• [Task list]
(1) According to the warranty clause, how long after the first instance of a material functionality problem does Client have to notify Product Institute in writing?
(2) Please write the next part of the limited warranty clause, following on from its final sentence.

• [Text block]
--------

8. LIMITED WARRANTY UNDER THE LICENSE AGREEMENT.
The warranty provided under this paragraph only applies to the License Agreement, unless specifically provided for otherwise. Notwithstanding anything to the contrary, no warranty hereunder applies to the use of the Product Institute System if a License Agreement is not in effect – for instance, if End-User has not entered into a License Agreement (or if Client has not entered into a License Agreement on behalf of such End-User) then no warranty is provided hereunder. Similarly, if a License Agreement has been terminated or expired, then no warranty shall no longer apply hereunder.
a. Product Institute warrants to Client that during the Subscription Term the Product Institute System will (i) perform substantially in accordance with the functionality described in the documentation applicable to the Product Institute System; (ii) be compliant with all applicable law; and (iii) not be substantially and adversely diminished during the Subscription Term. For clarity, this warranty will not apply to any trial or beta services or any Third-Party Applications. Additionally, the preceding warranty will not prevent Product Institute from making upgrading or enhancing the Product Institute System or adding any additional Product Institute Data to the Product Institute System.
b. Product Institute will have no obligation with respect to a warranty claim under this Paragraph unless notified by Client in writing no later than thirty (30) days after the first instance of any material functionality problem.

--------

(Records from a dataset)
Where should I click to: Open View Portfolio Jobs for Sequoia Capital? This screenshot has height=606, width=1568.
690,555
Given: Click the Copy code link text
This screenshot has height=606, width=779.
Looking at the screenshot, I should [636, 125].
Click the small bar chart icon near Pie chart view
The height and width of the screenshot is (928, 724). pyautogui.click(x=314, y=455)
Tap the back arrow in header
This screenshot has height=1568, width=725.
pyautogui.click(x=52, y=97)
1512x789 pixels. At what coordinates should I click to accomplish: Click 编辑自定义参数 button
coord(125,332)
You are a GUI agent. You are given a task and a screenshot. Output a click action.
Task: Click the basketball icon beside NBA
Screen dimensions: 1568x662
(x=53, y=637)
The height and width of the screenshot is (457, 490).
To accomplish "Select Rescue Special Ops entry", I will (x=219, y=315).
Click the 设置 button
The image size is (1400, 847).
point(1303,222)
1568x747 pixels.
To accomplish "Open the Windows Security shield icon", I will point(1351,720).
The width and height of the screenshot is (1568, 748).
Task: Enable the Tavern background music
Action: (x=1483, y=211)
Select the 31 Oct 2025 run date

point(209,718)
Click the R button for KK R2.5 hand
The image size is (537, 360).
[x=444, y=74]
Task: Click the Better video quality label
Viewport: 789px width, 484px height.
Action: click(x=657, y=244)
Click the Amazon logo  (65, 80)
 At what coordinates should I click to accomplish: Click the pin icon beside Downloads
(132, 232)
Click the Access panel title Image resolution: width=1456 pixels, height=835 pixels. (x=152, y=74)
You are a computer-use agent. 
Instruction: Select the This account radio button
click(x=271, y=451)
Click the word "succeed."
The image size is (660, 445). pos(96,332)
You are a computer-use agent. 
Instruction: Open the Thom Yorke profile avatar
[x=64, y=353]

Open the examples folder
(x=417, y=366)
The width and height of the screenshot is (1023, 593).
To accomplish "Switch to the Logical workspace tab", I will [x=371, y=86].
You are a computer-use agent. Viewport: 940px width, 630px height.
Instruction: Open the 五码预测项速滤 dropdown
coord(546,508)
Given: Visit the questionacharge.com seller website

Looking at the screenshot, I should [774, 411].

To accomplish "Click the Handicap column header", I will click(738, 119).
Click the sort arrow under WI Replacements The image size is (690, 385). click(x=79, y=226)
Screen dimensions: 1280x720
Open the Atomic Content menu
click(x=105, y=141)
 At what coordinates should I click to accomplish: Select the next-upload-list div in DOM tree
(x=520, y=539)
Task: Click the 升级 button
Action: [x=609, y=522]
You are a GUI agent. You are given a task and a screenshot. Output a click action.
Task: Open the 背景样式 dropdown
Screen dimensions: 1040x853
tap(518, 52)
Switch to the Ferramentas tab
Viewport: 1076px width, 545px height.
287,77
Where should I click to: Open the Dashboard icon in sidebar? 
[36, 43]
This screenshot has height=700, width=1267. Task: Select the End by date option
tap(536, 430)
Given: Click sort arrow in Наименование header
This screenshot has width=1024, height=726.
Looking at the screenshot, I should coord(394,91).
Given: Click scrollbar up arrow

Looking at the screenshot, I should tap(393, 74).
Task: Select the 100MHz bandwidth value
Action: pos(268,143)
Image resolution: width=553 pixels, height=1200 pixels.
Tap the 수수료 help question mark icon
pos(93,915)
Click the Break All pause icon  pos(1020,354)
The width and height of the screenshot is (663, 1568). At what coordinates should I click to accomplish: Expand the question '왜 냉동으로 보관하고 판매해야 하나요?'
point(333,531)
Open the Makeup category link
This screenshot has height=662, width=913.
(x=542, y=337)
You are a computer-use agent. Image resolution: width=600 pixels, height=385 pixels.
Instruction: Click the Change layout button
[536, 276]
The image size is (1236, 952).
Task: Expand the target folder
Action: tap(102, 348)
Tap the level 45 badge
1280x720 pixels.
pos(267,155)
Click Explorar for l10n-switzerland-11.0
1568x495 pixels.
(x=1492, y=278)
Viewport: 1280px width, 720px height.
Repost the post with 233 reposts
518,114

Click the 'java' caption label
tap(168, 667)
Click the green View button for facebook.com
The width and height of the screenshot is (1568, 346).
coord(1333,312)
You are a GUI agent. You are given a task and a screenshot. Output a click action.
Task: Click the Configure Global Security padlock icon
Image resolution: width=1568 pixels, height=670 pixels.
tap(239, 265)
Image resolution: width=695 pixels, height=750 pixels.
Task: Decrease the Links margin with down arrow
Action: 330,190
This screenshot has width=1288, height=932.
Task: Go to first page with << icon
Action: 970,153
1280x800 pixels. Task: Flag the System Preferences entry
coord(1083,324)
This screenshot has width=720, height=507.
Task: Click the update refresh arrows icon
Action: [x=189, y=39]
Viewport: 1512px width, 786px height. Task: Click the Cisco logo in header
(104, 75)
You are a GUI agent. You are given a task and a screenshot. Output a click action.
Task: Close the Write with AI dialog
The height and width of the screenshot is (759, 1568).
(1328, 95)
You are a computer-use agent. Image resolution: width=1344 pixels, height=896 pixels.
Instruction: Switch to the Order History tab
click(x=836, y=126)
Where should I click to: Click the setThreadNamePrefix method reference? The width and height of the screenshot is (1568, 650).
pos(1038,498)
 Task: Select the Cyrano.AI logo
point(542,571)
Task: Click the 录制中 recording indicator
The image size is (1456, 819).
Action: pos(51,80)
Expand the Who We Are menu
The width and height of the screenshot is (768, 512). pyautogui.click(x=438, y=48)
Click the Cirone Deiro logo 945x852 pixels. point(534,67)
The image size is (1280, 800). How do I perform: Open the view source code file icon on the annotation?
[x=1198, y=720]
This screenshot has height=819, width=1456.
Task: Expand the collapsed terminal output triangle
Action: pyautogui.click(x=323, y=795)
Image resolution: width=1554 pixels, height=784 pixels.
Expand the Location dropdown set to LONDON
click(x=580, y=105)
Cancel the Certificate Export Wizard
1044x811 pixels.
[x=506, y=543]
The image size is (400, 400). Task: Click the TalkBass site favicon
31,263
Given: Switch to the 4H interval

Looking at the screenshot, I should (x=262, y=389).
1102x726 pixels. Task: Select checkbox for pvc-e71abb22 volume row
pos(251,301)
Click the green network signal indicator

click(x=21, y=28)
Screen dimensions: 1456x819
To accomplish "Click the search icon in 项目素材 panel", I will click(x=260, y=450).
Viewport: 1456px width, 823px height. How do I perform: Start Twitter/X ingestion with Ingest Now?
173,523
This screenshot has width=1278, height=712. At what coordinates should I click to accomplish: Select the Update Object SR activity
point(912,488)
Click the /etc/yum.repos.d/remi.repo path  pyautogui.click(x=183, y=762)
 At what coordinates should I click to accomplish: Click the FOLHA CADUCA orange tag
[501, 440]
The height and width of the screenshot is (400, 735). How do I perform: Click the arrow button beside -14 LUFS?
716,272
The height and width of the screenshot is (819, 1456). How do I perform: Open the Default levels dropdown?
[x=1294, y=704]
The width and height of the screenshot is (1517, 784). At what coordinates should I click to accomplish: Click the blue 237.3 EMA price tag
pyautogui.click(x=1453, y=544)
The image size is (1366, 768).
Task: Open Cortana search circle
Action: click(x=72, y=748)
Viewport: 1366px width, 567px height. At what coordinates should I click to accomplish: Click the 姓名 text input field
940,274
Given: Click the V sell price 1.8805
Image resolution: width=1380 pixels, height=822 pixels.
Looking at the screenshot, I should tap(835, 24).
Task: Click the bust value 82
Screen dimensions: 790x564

--------

• [Task-by-task answers]
(1) No later than thirty (30) days.

(2)
c. The limited warranty under this Paragraph shall not apply and Product Institute shall not be responsible for any problem in the operation of the Product Institute System, including any problem that would otherwise be a breach of the warranty provided for in this Paragraph, which shall be deemed to be caused by any of the following: (i) changes in the operating characteristics of the internet (in general) or Client’s or End-User’s computer hardware, network(s), or operating systems, (ii) interaction of the Product Institute System with software not supplied or approved by Product Institute, (iii) any accident, abuse, or misapplication on behalf of Client or End-User, or (iv) the an occurrence of a Force Majeure Event. Additionally, the limited warranty under this Paragraph shall not apply if Client or End-User fails to use the Product Institute System in material accordance with the License Agreement and/or any applicable laws.
d. Client’s sole and exclusive remedy for a breach of this warranty will be that Product Institute will use commercially reasonable efforts to modify the applicable Product Institute System to achieve the functionality described above. If Product Institute is unable to restore such functionality within a reasonable amount of time, Client may terminate the License Agreement by providing written notice to Product Institute, and Client will be entitled to receive, and Product Institute shall promptly pay to Client, a pro-rata refund of any pre-paid fees (e.g., representing the period of time during which the Product Institute System failed to achieve the described functionality).
e. Notwithstanding the preceding, the warranty provided in this paragraph does not apply to service-level availability or uptime. The exclusive warranty and remedies with respect to service-level availability and uptime is set forth and governed by the Service Level Agreement.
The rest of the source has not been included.